---
title: "Deploying AI Agents on Kubernetes: Production Architecture"
description: "A hands-on guide to deploying AI agent systems on Kubernetes, covering pod design, autoscaling based on queue depth, GPU scheduling, secrets management, health checks, and production-ready Helm charts for LLM-powered services."
canonical: https://callsphere.ai/blog/deploying-ai-agents-kubernetes-production
category: "Agentic AI"
tags: ["Kubernetes", "AI Deployment", "DevOps", "Infrastructure", "Production", "AI Agents"]
author: "CallSphere Team"
published: 2026-01-11T00:00:00.000Z
updated: 2026-05-07T09:26:54.350Z
---

# Deploying AI Agents on Kubernetes: Production Architecture

> A hands-on guide to deploying AI agent systems on Kubernetes, covering pod design, autoscaling based on queue depth, GPU scheduling, secrets management, health checks, and production-ready Helm charts for LLM-powered services.

## Why Kubernetes for AI Agents

AI agent systems have unique deployment requirements: they make long-running API calls (30-120 seconds), consume variable memory depending on context window size, need access to external secrets (API keys), and benefit from horizontal scaling based on queue depth rather than CPU utilization.

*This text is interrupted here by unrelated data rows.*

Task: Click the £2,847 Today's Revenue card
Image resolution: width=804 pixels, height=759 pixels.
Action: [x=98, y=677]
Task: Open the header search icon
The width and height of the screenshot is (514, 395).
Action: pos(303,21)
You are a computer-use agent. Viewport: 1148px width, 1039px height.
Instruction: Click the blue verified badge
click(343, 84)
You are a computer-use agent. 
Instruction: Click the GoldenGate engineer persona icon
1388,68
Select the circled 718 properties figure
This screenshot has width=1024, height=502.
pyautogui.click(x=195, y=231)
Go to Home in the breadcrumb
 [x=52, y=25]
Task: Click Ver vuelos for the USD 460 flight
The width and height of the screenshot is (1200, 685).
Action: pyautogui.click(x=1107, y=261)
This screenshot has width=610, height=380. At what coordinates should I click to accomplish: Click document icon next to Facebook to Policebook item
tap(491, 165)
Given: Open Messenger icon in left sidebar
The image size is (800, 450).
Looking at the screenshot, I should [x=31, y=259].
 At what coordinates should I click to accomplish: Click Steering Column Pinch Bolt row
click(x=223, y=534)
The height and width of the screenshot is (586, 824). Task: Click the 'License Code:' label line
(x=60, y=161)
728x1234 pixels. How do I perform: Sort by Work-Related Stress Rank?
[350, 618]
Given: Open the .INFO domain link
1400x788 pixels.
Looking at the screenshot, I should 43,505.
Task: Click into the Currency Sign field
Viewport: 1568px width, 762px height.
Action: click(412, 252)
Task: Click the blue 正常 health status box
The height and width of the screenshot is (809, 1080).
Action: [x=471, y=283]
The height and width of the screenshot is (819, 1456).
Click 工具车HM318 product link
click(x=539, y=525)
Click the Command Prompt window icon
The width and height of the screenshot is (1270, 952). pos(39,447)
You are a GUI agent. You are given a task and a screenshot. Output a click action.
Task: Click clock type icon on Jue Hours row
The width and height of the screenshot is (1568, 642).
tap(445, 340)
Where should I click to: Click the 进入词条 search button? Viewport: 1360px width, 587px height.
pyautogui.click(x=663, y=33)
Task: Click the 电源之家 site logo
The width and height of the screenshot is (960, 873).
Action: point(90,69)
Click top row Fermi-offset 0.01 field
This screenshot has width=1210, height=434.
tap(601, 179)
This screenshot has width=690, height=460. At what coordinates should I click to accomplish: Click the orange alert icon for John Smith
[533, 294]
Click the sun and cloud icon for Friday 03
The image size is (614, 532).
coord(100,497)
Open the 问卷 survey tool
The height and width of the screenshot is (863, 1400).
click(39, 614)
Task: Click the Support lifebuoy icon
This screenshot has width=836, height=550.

Kubernetes handles all of these requirements with its declarative resource management, autoscaling primitives, and secret management.

## Architecture Overview

A production AI agent deployment on Kubernetes typically has four components:

```mermaid
flowchart LR
    GIT(["Git push"])
    CI["GitHub Actions
build plus test"]
    REG[("Container registry
GHCR or ECR")]
    HELM["Helm chart
values per env"]
    K8S{"Kubernetes cluster"}
    DEP["Deployment
rolling update"]
    SVC["Service plus Ingress"]
    HPA["HPA
CPU and queue depth"]
    POD[("Inference pods
GPU node pool")]
    USERS(["Production traffic"])
    GIT --> CI --> REG --> HELM --> K8S
    K8S --> DEP --> POD
    K8S --> SVC --> POD
    K8S --> HPA --> POD
    SVC --> USERS
    style CI fill:#4f46e5,stroke:#4338ca,color:#fff
    style POD fill:#ede9fe,stroke:#7c3aed,color:#1e1b4b
    style USERS fill:#059669,stroke:#047857,color:#fff
```

```
                 Ingress (nginx/traefik)
                        |
                   API Gateway
                   /    |    \
          Agent API  Worker Pods  Vector DB
              |          |           |
           Redis     Redis Queue   Qdrant/
          (cache)    (task queue)   Weaviate
```

- **Agent API**: Handles HTTP requests, enqueues tasks, returns results
- **Worker Pods**: Process agent tasks from the queue (LLM calls, tool execution)
- **Vector DB**: Serves retrieval queries for RAG pipelines
- **Redis**: Shared cache and task queue

## Pod Design for AI Agents

### The Agent Worker Pod

```yaml
apiVersion: apps/v1
kind: Deployment
metadata:
  name: agent-worker
  namespace: ai-agents
spec:
  replicas: 3
  selector:
    matchLabels:
      app: agent-worker
  template:
    metadata:
      labels:
        app: agent-worker
    spec:
      containers:
        - name: worker
          image: myregistry/agent-worker:v1.2.0
          resources:
            requests:
              memory: "512Mi"
              cpu: "250m"
            limits:
              memory: "2Gi"
              cpu: "1000m"
          env:
            - name: ANTHROPIC_API_KEY
              valueFrom:
                secretKeyRef:
                  name: llm-api-keys
                  key: anthropic-key
            - name: REDIS_URL
              value: "redis://redis-master:6379/0"
            - name: WORKER_CONCURRENCY
              value: "4"
            - name: MAX_CONTEXT_TOKENS
              value: "100000"
          livenessProbe:
            httpGet:
              path: /health
              port: 8080
            initialDelaySeconds: 10
            periodSeconds: 30
            timeoutSeconds: 10
          readinessProbe:
            httpGet:
              path: /ready
              port: 8080
            initialDelaySeconds: 5
            periodSeconds: 10
          startupProbe:
            httpGet:
              path: /health
              port: 8080
            failureThreshold: 30
            periodSeconds: 2
      terminationGracePeriodSeconds: 120
```

Key design decisions:

- **Memory limits at 2Gi**: Agent workers need memory for conversation context, tool results, and parsed documents. 2Gi handles most workloads.
- **terminationGracePeriodSeconds: 120**: Agent tasks can run for minutes. Give pods enough time to finish current work before shutdown.
- **Startup probe with high failure threshold**: The worker may need time to load models or establish connections.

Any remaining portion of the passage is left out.